┌─ Source material

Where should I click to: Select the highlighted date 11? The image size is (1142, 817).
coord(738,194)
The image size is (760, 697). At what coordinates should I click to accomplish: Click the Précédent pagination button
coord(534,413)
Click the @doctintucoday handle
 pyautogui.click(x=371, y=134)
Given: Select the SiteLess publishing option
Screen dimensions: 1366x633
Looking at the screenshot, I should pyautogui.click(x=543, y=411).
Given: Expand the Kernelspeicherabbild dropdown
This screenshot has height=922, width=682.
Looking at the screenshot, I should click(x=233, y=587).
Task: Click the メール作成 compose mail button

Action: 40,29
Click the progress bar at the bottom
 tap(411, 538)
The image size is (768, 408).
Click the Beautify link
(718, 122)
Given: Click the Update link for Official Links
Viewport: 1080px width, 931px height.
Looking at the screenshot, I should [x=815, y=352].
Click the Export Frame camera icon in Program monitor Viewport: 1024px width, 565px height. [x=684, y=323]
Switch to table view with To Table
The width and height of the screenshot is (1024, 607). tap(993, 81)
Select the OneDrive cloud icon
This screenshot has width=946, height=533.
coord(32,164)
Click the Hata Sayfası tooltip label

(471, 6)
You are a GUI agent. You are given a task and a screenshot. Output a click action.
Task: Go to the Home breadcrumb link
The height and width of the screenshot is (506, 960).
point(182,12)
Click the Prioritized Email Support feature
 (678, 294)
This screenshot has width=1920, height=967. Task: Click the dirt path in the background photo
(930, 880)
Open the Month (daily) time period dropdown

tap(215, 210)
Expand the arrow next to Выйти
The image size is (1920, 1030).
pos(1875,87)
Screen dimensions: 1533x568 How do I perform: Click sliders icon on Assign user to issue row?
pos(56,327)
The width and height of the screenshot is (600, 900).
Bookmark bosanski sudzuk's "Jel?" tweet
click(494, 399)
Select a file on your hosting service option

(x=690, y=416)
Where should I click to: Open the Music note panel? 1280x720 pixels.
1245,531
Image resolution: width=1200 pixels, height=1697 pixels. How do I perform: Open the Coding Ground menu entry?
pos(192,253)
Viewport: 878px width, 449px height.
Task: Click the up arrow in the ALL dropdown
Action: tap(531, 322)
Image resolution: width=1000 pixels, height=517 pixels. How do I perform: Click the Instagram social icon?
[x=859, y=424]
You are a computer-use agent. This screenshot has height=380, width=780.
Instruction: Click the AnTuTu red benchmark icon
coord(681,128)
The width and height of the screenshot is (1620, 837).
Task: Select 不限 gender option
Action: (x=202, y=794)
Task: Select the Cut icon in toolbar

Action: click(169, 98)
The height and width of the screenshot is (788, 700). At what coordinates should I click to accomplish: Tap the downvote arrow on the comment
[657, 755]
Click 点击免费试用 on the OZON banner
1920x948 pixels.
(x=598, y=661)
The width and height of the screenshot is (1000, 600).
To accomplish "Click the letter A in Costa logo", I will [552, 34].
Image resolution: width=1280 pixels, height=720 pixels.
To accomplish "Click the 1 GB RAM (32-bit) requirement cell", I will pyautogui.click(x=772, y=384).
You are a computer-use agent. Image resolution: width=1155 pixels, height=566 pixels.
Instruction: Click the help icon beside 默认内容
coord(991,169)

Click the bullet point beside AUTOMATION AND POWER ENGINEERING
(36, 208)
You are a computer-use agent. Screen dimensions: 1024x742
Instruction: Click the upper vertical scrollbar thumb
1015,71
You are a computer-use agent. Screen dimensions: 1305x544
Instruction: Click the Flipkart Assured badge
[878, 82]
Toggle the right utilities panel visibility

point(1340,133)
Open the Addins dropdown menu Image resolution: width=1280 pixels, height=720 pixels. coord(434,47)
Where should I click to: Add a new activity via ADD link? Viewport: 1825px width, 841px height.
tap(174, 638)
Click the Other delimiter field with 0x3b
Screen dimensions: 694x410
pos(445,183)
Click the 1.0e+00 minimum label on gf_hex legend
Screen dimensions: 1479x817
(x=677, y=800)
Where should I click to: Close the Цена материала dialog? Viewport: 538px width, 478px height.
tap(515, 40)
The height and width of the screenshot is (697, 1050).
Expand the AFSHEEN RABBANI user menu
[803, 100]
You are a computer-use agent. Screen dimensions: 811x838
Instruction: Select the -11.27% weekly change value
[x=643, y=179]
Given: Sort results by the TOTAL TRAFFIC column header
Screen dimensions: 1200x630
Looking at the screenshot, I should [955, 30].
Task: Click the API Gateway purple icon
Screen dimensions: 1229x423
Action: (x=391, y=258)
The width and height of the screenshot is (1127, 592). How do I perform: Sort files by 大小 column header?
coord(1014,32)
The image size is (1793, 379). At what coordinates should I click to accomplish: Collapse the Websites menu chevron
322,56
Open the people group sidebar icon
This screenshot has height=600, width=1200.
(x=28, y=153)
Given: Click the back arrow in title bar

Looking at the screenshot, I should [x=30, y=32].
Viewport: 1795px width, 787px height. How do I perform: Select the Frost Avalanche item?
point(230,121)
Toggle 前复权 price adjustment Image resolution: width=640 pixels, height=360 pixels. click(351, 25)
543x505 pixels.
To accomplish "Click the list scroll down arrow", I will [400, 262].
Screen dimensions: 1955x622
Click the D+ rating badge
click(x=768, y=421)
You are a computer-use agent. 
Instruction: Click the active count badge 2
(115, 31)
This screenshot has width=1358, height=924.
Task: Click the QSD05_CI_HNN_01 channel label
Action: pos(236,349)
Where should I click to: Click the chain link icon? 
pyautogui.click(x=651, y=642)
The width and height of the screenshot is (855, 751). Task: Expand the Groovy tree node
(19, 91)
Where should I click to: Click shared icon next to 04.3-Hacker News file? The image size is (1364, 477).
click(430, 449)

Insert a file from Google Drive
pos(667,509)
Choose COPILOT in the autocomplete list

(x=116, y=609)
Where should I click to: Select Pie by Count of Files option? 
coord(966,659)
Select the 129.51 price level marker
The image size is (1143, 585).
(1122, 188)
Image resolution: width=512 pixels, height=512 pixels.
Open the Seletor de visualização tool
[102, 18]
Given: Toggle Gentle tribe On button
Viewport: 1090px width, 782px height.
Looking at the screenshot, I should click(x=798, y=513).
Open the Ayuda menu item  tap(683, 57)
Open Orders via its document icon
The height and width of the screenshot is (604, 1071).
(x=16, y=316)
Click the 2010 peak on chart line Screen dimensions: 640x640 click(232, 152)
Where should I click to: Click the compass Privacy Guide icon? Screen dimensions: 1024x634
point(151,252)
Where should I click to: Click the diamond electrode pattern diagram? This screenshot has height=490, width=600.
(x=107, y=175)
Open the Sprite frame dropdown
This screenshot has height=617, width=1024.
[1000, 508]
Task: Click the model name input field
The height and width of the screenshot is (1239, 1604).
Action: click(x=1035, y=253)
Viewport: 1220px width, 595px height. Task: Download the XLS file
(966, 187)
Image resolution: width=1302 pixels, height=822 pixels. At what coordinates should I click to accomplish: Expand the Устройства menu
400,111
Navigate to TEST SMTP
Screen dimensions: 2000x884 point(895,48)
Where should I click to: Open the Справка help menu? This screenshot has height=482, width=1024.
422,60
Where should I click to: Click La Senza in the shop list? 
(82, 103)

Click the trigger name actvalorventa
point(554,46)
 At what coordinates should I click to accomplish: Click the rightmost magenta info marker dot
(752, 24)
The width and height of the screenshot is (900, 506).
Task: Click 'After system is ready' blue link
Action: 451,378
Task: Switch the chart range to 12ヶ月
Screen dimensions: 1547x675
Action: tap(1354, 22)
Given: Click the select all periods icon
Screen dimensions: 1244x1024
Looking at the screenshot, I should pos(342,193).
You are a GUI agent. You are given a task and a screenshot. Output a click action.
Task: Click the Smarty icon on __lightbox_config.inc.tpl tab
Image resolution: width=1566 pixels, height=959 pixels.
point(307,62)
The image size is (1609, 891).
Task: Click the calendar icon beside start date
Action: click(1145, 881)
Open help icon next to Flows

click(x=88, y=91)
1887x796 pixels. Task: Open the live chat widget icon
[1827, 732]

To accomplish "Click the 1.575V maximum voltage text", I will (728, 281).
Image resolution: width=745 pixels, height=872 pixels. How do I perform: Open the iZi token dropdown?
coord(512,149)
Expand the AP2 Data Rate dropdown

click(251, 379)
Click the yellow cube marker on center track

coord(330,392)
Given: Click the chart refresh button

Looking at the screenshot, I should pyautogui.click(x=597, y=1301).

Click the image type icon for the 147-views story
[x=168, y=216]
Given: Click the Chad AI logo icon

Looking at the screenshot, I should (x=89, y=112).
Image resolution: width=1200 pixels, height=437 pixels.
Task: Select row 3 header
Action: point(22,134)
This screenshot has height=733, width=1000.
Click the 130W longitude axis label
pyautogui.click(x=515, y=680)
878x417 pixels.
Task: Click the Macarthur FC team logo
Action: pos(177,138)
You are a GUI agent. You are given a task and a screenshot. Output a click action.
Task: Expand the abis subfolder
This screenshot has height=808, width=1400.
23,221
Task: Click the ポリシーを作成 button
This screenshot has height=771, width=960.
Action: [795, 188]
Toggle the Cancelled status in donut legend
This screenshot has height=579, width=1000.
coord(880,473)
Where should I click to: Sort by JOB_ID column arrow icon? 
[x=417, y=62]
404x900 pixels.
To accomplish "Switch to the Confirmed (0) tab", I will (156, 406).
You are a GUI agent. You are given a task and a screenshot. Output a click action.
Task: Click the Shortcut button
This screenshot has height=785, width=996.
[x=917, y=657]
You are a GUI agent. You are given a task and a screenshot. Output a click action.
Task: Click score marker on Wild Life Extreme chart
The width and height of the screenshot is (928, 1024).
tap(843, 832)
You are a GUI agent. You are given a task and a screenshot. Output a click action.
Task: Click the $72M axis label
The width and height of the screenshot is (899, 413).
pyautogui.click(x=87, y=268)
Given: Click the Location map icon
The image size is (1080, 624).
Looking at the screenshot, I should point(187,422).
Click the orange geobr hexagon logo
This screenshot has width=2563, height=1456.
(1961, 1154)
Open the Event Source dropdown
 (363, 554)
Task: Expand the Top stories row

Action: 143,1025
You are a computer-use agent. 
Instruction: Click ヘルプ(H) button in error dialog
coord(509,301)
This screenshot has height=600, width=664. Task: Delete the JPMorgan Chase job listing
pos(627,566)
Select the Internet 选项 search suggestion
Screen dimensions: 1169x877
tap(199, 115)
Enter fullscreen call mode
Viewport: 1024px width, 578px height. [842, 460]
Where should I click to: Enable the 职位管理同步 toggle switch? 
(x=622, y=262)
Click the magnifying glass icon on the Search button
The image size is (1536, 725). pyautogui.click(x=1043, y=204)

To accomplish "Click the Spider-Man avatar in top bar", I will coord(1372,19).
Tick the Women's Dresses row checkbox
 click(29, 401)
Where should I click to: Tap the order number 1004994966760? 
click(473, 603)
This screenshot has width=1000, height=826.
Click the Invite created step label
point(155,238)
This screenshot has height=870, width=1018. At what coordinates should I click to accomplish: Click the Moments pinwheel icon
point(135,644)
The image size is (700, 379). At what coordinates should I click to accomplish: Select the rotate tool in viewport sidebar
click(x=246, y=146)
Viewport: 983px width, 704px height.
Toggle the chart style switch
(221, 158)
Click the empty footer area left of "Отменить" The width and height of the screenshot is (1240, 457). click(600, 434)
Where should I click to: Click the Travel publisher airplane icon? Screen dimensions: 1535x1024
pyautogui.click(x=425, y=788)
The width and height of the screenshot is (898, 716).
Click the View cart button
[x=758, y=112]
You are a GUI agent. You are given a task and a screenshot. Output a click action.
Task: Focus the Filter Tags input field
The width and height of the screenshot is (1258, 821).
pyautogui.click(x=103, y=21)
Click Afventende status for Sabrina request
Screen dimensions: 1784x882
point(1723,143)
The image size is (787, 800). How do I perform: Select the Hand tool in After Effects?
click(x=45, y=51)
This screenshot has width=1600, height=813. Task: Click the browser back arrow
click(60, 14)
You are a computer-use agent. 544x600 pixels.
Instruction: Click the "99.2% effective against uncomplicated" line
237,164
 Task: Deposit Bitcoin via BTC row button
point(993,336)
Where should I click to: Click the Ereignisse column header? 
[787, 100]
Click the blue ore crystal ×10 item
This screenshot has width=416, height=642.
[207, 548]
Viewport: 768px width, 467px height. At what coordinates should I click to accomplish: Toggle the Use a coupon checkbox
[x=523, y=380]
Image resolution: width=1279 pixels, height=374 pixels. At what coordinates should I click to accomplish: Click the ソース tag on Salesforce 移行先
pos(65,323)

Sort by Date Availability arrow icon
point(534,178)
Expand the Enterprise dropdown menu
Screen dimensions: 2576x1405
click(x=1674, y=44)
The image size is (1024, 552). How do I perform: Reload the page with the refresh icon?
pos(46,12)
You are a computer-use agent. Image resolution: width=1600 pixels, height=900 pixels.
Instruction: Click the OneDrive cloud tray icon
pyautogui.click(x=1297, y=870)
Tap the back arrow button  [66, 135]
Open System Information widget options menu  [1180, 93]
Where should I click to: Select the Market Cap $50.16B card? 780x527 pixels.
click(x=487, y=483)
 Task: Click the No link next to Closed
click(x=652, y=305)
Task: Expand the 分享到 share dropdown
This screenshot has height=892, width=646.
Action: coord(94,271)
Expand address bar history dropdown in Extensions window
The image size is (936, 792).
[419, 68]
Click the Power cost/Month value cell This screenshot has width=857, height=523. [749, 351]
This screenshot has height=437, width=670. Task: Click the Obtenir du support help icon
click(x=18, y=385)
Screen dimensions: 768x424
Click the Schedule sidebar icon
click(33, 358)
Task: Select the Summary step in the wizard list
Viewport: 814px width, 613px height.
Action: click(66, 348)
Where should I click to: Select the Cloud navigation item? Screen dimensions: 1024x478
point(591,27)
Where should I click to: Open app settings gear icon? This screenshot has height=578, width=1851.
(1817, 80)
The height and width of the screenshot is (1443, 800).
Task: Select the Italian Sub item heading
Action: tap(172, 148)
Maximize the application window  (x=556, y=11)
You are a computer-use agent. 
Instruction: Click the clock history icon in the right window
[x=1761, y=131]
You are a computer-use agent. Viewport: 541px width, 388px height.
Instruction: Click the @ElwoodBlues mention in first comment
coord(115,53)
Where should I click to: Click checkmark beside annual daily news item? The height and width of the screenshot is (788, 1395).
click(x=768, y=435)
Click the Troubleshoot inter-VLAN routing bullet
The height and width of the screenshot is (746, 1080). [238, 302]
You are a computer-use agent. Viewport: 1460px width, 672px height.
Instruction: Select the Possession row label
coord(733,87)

└─

**Exercise instructions:** Up to and including the line that contains "Given: Expand the", output the records above exactly, beginning with their first line.

**Your solution:**
Where should I click to: Select the highlighted date 11? The image size is (1142, 817).
coord(738,194)
The image size is (760, 697). At what coordinates should I click to accomplish: Click the Précédent pagination button
coord(534,413)
Click the @doctintucoday handle
 pyautogui.click(x=371, y=134)
Given: Select the SiteLess publishing option
Screen dimensions: 1366x633
Looking at the screenshot, I should pyautogui.click(x=543, y=411).
Given: Expand the Kernelspeicherabbild dropdown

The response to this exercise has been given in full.